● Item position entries
----------
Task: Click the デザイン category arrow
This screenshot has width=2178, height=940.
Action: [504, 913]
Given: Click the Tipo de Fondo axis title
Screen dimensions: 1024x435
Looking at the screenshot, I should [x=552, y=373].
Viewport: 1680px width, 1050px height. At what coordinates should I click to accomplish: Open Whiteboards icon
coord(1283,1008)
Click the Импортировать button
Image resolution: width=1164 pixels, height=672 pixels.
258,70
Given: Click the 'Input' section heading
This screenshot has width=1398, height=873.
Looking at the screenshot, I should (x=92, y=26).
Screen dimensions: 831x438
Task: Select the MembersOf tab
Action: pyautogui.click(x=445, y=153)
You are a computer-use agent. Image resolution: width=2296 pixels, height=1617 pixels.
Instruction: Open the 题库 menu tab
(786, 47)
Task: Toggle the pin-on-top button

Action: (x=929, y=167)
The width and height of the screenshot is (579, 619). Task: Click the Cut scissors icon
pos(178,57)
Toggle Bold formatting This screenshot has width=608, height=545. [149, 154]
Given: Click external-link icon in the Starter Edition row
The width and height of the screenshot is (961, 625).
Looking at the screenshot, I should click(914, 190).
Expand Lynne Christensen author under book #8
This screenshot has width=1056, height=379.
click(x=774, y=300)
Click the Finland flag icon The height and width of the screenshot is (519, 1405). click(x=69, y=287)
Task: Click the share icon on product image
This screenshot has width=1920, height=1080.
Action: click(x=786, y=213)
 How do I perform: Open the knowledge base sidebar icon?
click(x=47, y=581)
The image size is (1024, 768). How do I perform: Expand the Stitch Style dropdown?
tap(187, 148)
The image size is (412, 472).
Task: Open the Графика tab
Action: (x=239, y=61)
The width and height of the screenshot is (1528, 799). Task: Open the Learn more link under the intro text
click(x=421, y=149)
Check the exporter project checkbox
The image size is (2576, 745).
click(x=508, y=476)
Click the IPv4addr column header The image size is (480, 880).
----------
● TASK REQUIREMENTS
Count the rows above that contain the string "Given", matching case exactly, and reply with only the number.

● EXERCISE ANSWER
3